UN CHARTREUX, Le Discernement des esprits.

 
UN CHARTREUX, Le Discernement des esprits, Presses de la Renaissance, 2003.
 
Ce n’est pas un livre: c’est un outil. Celui-ci ne devrait pas être replacé dans une bibliothèque sans avoir été auparavant assimilé par le lecteur.
 
L’auteur est présenté comme un maître des novices chartreux, probablement de la chartreuse de Parkminster au Royaume-Uni. À tout le moins, celui-ci s’exprime avec l’autorité qui lui est personnelle mais aussi celle reçue de son Ordre dont tout le monde reconnaît la solidité en matière de vie religieuse et spirituelle. L’édition de son enseignement est donc du plus grand intérêt, non seulement pour des religieux et pour tout homme soucieux de vivre selon l’Esprit reçu à son baptême, mais aussi pour porter un regard critique et bienveillant sur le devenir des sociétés humaines.
Le style du texte est d’une sobriété toute cartusienne, très abordable, tout dans la concision et la précision. On ne peut manquer de rapprocher cette observation avec les caractéristiques du « bon esprit » : vrai, pas de choses inutiles, éclaire l’intelligence (p. 142).
 
L’ouvrage est construit en plusieurs parties.
Les deux premiers chapitres (L’école du Saint-Esprit et Le Maître intérieur) présentent au novice l’activité de l’Esprit Saint qui veut nous conduire dans la vie divine, la plénitude de la grâce reçue au baptême. Cette activité appelle de notre part en réponse une docilité à ses sollicitations, mais aussi un renoncement à ce qui s’y oppose. L’exercice de cette volonté, qui peut également être un combat, est facilité par le silence extérieur, la vie dans la cellule monastique, pourvu que s’y développe le véritable silence, le silence intérieur, dans lequel est rendu possible le dialogue avec Dieu.
Les deux chapitres suivants introduisent à la tradition du discernement des esprits depuis l’Ancien Testament jusqu’aux statuts cartusiens, en passant par les Évangiles, saint Paul, surtout saint Jean (1Jn notamment) et les Pères du désert.

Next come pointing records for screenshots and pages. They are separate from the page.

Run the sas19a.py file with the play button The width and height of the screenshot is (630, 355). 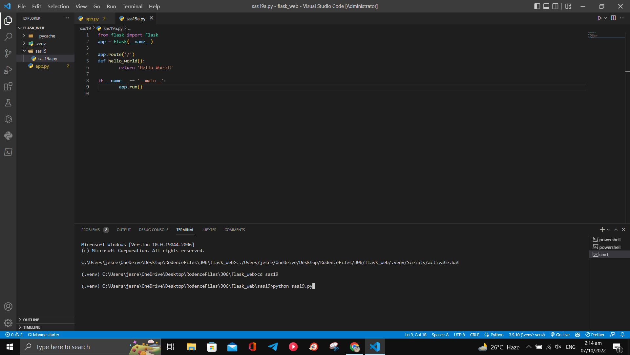(600, 18)
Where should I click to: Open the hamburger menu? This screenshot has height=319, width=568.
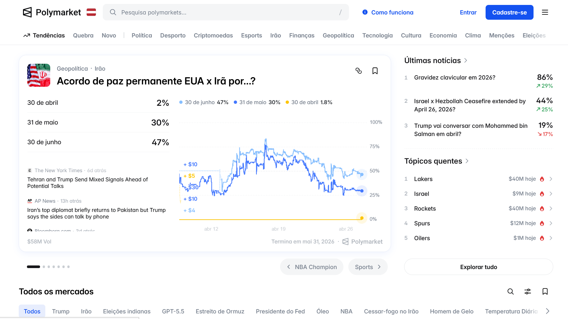pos(545,12)
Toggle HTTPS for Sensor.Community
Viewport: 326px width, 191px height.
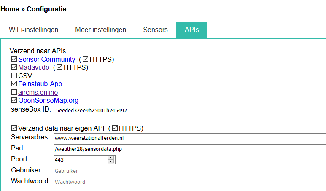pyautogui.click(x=86, y=60)
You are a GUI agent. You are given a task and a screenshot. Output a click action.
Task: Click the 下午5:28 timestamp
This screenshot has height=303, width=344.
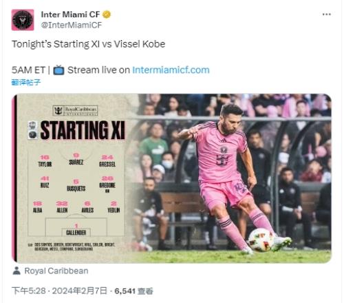coord(29,291)
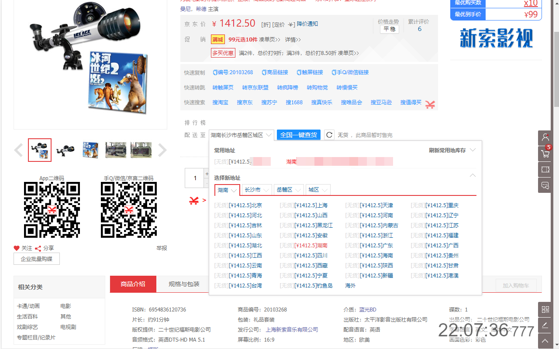This screenshot has width=559, height=349.
Task: Select the first product thumbnail image
Action: pos(39,150)
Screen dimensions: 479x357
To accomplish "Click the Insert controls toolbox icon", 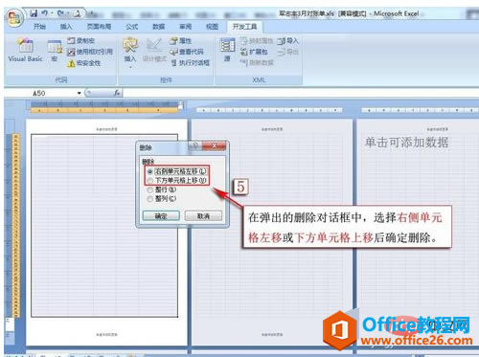I will (x=130, y=45).
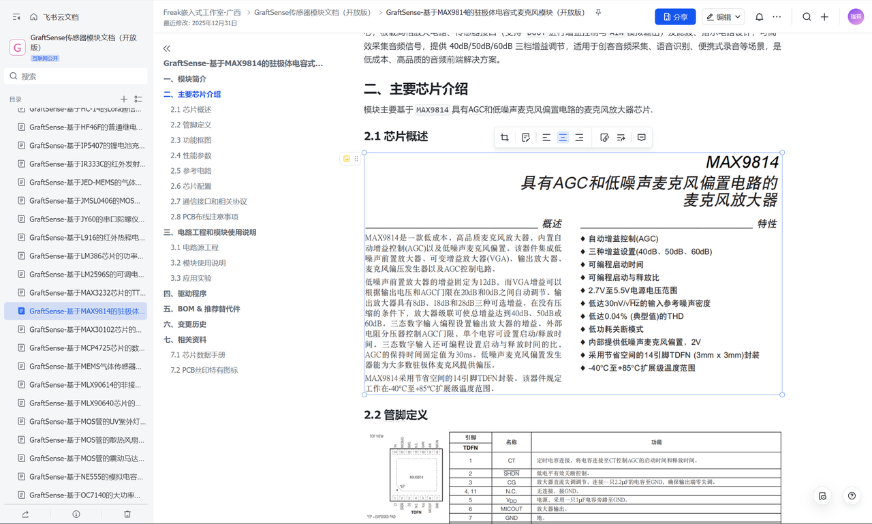Click the help question mark button
Viewport: 872px width, 524px height.
[x=852, y=495]
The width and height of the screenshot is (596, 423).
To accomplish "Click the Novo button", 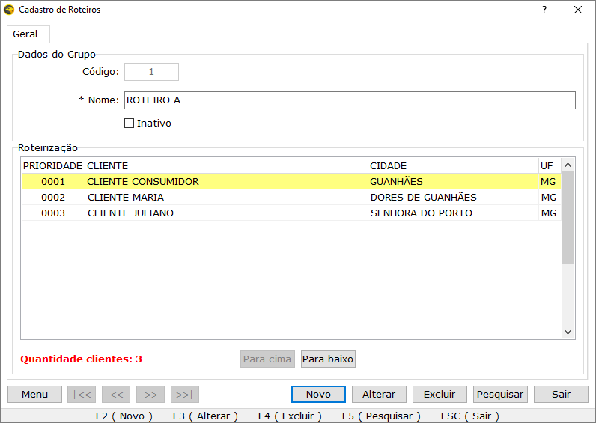I will pos(318,395).
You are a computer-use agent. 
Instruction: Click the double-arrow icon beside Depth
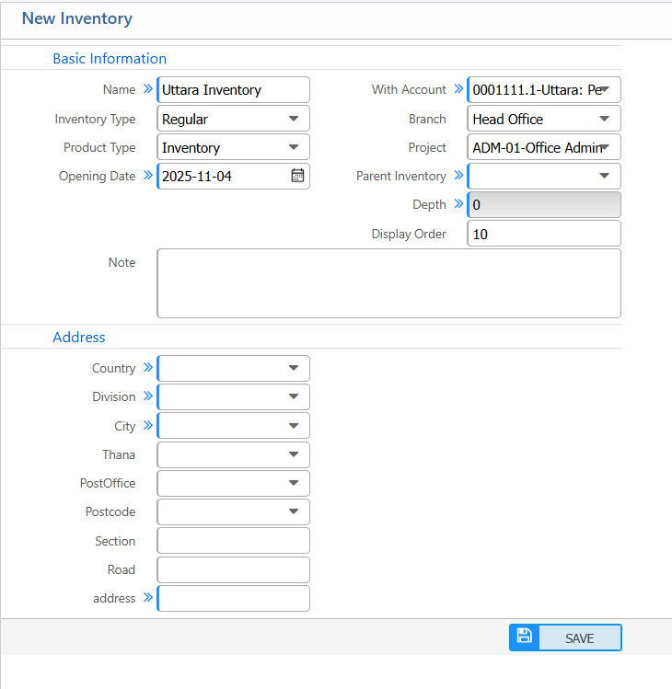pos(458,204)
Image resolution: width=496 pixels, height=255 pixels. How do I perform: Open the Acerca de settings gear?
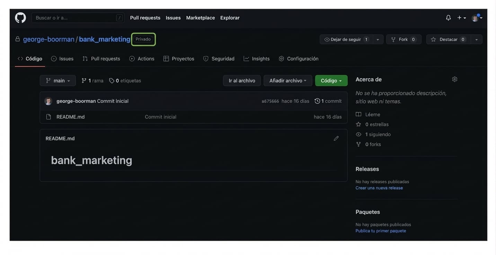454,79
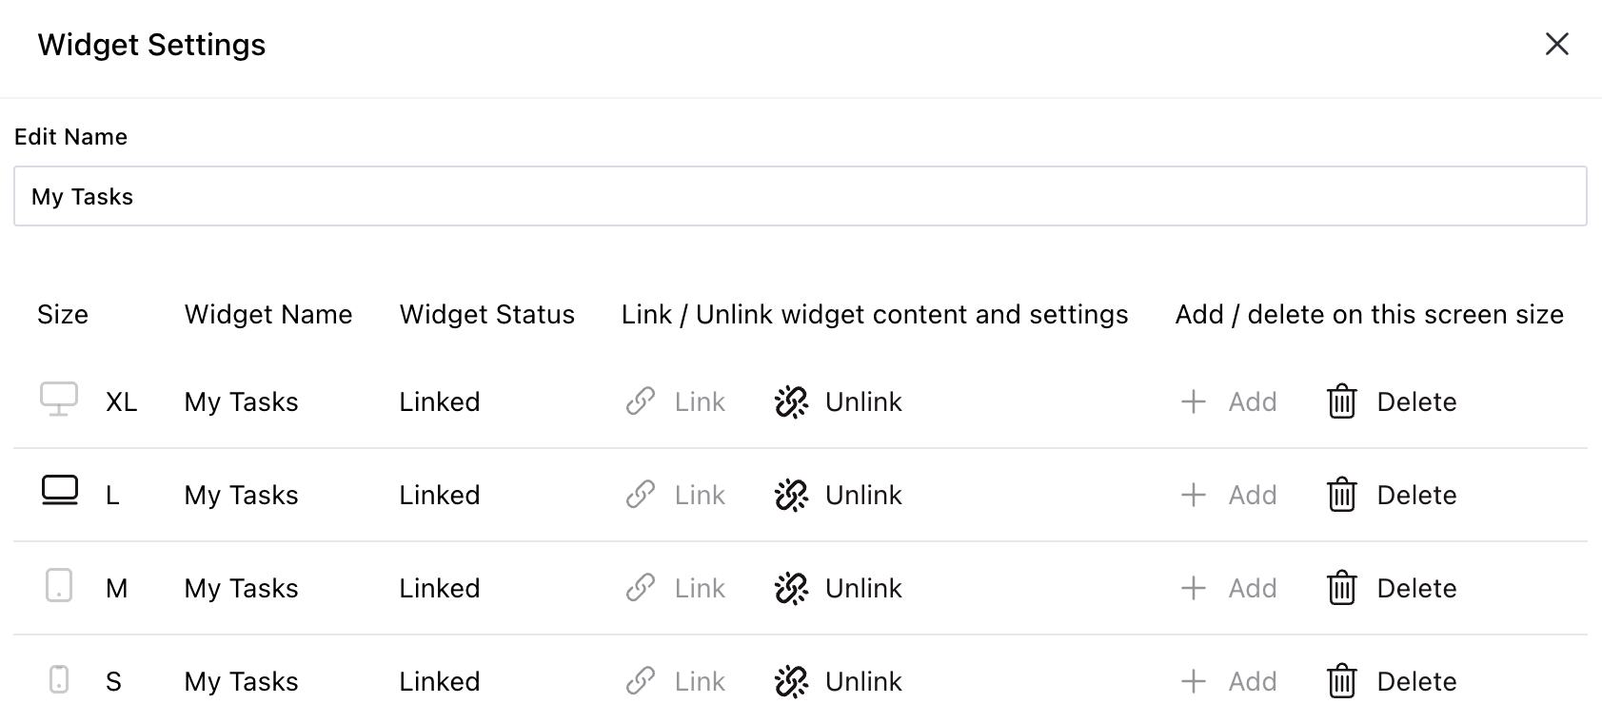Click the trash can icon in the M row
The height and width of the screenshot is (723, 1602).
pos(1342,588)
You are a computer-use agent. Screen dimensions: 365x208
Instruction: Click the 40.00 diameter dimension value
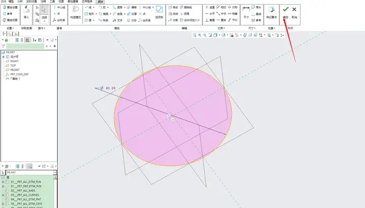(111, 88)
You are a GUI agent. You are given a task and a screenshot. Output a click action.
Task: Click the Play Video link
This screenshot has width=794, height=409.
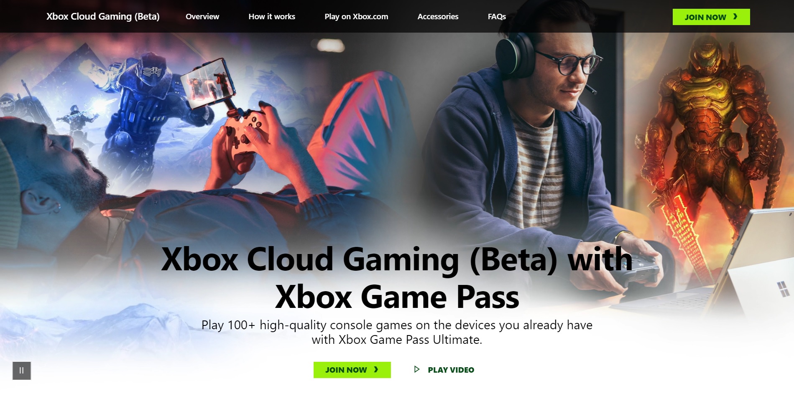[x=444, y=370]
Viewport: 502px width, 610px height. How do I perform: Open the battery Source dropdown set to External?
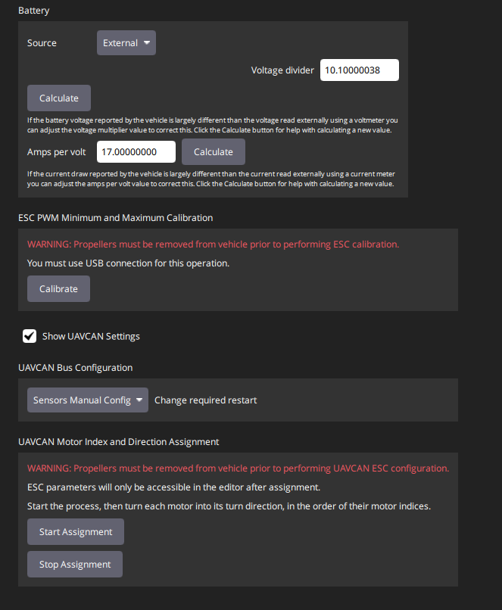(x=126, y=43)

Le chapitre v constitue le cœur pratique de l’ouvrage, celui qui devrait être particulièrement assimilé par les lecteurs : « La purification des passions ». Il distingue 1) la partie concupiscible de l’homme (gourmandise, impureté, avarice et tristesse [comme frustration d’un désir non assouvi]) ; la partie irascible (colère et acédie) ; et la purification de la vaine gloire et de l’orgueil. Nous retrouvons ici les huit vices principaux apparemment systématisés par Évagre le Pontique (Traité pratique) à partir de l’expérience des Pères ; « Cassien (Conférence V) et la tradition postérieure suivirent son énumération, elle est à la source de notre liste des sept péchés capitaux » (p. 90).
Dans la plupart des sous-chapitres reprenant chacune des passions sont présentées de manière très simple les pensées, leurs formes, parfois leurs effets, ainsi que les remèdes adaptés. L’auteur se situe dans la tradition monastique héritée d’Athanase d’Alexandrie, Évagre le Pontique et Jean Cassien, régulièrement cités, tout en incluant à sa réflexion les aspects moralement neutres ou bons de ces passions en faisant appel à la psychologie moderne (cf. p. 90). Il ne sera pas inutile de parcourir ce chapitre pour se préparer au sacrement de la réconciliation.
Les chapitres vi et vii complètent l’enseignement par quelques outils systémiques développés par la tradition ultérieure et par les sciences humaines (psychologie moderne). On y trouvera plusieurs tableaux utiles : « bon esprit/esprit mauvais », proposé par le P. Joseph de Guibert, Leçons de théologie spirituelle, 1955 (p. 142) ; « Signes de l’esprit douteux et suspect » (p. 143) ; « divers niveaux de notre vie » croisant les niveaux de vie « Physiopsychologie, psychosocial, spirituel (esprit humain et sphère de l’Esprit) », d’une part, et « Besoins, pulsions agressives et pulsions libidinales-affectives » (p. 160-161). Les pulsions agressives doivent être subdivisées en pulsions saines et malsaines, de même que les pulsions libidinales doivent être distinguées entre « avides et possessives », saines et malsaines, et « jouisseuses amoureuses » saines et malsaines derechef.
 
Au cours de cet enseignement, le lecteur perçoit sans difficulté combien l’auteur est un maître : ses propos clairs, informés et maîtrisés permettent d’aborder avec confiance les situations complexes. On ne peut donc que recommander la possession de cet ouvrage afin d’y revenir régulièrement ou plutôt de le posséder intérieurement pour la conduite d’une vie plus saine et plus sainte.